Rimase per qualche secondo immobile, poi, sempre abbastanza bruscamente, si alzò da lui, gettandosi al suo fianco. Si avvicinò, liberandogli i polsi e Kei riprese a fissarlo.
« Perché Kota? » chiese, questa volta deciso a farsi dare una risposta.
« Cosa? »
« Perché lo hai fatto? E anche oggi, perché hai fatto sesso con me in quella maniera? Io… non sono cose che mi aspetto da te. »
« Appunto. Per questo l’ho fatto. Perché ti stavi innamorando di Takaki e io non potevo accettarlo. »
« Come mai? » esclamò Kei.
« Perché… tu sei mio, no? Insomma… devi rimanere con me, per sempre. » mormorò scuotendo le spalle, afferrandogli le mani.
Kei scosse la testa.
« Solo per questo? » sussurrò deluso.
Ci aveva sperato, lo ammetteva. Aveva sperato che magari Kota gli dicesse qualche parola gentile, ma aveva palesemente riposto male la sua fiducia.
Alla fine era solo una inutile lotta di orgoglio maschile. Un orgoglio oscuro e malsano, che lo divorava dall’interno. Non era altro che l’ennesima scopata per lui. Per vantargli con altri uomini, per aumentare il suo ego, per pavoneggiarsi con loro.

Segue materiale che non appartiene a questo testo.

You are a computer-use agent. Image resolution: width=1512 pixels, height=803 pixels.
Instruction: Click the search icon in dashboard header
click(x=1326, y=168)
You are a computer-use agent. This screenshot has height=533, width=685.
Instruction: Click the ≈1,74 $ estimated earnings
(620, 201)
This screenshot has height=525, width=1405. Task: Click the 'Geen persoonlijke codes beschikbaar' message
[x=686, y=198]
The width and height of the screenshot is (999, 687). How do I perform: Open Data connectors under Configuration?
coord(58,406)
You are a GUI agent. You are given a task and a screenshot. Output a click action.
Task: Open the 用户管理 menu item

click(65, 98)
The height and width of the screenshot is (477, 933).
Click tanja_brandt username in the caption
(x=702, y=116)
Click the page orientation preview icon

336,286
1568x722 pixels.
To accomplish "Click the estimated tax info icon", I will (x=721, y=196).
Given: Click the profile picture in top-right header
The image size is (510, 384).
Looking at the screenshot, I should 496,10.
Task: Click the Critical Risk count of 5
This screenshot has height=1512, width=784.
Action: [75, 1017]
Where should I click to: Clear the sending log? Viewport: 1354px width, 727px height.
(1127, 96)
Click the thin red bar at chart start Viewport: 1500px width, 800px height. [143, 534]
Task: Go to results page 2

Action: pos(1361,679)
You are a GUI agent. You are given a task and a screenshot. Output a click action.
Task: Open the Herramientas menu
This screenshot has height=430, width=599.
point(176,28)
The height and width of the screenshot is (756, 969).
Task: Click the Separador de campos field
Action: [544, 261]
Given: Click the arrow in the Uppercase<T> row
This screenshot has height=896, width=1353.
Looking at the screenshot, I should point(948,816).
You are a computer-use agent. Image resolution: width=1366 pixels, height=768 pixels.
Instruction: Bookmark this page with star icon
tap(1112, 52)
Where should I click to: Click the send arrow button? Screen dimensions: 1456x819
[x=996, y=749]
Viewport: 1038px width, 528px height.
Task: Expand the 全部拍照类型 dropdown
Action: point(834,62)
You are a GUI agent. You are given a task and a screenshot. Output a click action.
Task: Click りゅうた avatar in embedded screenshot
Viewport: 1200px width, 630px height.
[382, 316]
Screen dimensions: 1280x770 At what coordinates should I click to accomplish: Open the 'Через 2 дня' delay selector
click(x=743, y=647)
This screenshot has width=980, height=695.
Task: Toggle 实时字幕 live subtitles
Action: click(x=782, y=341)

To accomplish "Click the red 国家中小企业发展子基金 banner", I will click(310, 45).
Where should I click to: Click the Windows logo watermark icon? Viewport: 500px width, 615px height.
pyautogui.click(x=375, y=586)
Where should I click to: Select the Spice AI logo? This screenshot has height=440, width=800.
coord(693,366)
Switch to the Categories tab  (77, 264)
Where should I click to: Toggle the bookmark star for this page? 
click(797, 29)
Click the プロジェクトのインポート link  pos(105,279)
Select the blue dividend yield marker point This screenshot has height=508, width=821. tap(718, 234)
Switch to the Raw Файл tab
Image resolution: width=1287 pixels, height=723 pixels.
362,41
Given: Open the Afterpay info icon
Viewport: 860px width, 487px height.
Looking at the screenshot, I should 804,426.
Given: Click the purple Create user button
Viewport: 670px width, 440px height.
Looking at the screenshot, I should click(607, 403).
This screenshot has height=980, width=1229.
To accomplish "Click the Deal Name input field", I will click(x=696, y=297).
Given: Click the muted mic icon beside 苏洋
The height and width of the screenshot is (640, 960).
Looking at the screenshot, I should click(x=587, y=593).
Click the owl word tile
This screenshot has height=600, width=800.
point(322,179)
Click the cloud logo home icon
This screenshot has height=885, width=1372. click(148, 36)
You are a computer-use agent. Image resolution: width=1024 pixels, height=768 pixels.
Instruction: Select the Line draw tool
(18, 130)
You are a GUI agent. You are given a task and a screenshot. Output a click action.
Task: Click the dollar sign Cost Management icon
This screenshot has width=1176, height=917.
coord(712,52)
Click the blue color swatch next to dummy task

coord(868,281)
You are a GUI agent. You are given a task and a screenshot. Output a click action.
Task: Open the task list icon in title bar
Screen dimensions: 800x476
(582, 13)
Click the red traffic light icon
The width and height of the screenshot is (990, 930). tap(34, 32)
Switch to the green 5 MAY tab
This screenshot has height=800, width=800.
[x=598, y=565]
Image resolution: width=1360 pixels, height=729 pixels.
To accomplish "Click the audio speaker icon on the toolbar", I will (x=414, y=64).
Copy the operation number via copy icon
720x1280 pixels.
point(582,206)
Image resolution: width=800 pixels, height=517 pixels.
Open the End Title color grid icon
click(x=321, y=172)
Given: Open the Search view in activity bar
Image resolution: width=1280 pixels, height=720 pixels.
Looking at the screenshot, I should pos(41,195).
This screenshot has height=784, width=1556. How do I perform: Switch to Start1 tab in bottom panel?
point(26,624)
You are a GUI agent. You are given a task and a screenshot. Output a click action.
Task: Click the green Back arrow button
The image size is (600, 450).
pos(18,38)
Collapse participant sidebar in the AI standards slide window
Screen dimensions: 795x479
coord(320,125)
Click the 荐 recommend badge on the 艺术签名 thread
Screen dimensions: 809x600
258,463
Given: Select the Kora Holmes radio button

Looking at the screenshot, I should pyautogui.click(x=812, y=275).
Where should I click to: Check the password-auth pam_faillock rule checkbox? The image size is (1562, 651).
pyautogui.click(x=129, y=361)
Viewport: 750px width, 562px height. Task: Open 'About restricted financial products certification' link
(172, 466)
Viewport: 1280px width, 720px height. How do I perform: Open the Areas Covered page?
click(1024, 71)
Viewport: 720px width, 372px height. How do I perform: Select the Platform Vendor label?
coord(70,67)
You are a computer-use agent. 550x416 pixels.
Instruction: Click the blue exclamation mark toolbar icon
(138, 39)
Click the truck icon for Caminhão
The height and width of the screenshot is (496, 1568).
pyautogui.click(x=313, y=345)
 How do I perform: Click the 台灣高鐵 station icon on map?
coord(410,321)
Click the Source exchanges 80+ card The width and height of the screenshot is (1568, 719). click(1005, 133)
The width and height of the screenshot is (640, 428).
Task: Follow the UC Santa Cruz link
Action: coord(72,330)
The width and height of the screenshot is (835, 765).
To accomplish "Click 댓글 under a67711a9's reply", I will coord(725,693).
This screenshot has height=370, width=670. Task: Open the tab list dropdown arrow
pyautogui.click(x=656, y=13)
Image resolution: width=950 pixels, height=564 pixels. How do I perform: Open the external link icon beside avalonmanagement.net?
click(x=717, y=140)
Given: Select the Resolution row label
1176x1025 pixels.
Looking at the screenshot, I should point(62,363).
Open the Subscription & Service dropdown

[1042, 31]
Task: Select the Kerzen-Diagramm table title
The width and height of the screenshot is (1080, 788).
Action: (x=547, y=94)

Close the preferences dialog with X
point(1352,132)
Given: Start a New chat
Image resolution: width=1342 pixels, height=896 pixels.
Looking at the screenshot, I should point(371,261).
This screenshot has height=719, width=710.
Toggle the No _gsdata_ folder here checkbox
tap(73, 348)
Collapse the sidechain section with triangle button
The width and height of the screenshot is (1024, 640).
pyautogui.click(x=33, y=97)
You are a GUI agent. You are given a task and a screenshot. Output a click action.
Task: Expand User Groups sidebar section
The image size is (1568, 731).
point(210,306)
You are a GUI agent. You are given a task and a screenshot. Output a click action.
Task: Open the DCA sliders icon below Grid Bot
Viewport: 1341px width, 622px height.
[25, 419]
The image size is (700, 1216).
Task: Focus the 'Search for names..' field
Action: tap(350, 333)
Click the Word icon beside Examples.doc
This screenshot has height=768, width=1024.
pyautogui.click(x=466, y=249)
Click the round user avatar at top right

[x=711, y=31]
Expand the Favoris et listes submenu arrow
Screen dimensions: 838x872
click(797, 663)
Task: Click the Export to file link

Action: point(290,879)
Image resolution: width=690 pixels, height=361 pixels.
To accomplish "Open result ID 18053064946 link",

Un orgoglio oscuro. Uno di quello che ti più uccidere e che può ferire le persone che ti circondano. Per lui era solo una tacca sulla cintura e doveva dimostrare di essere migliore di lui, sempre.
Kota lo afferrò di nuovo per le spalle, baciandolo. Kei lo lasciò fare, senza ricambiare.
« Io l’ho fatto perché… Kei, tu mi prenderai per pazzo. » esclamò sull’orlo di una crisi di panico.
Il più piccolo guardò, il sopracciglio alzato, incitandolo a continuare.
« Ti amo. » furono le sole parole che sentì.
Impiegò qualche secondo prima di registrarle. Avrebbe voluto riempirlo di domande, farsi dare tante risposte, ma decise che per quello c’era tempo il giorno dopo.
« Davvero? »
Vide le guance di Kota diventare completamente rosse e assumere la sua solita aria infantile che prendeva quando non voleva ammettere la verità, palese a tutti.
« S-Sì. » balbettò « Io non dico le bugie. » concluse poi dandogli le spalle « Buonanotte. »
Kei lo abbracciò, nascondendo il viso fra i suoi capelli e accostando la sua bocca all’orecchio.
« Anche io Kota. Anche io. »
Lo vide sorridere e annuire. Gli bastò solo quello. Con Kota al suo fianco sarebbe stato tutto molto più semplice.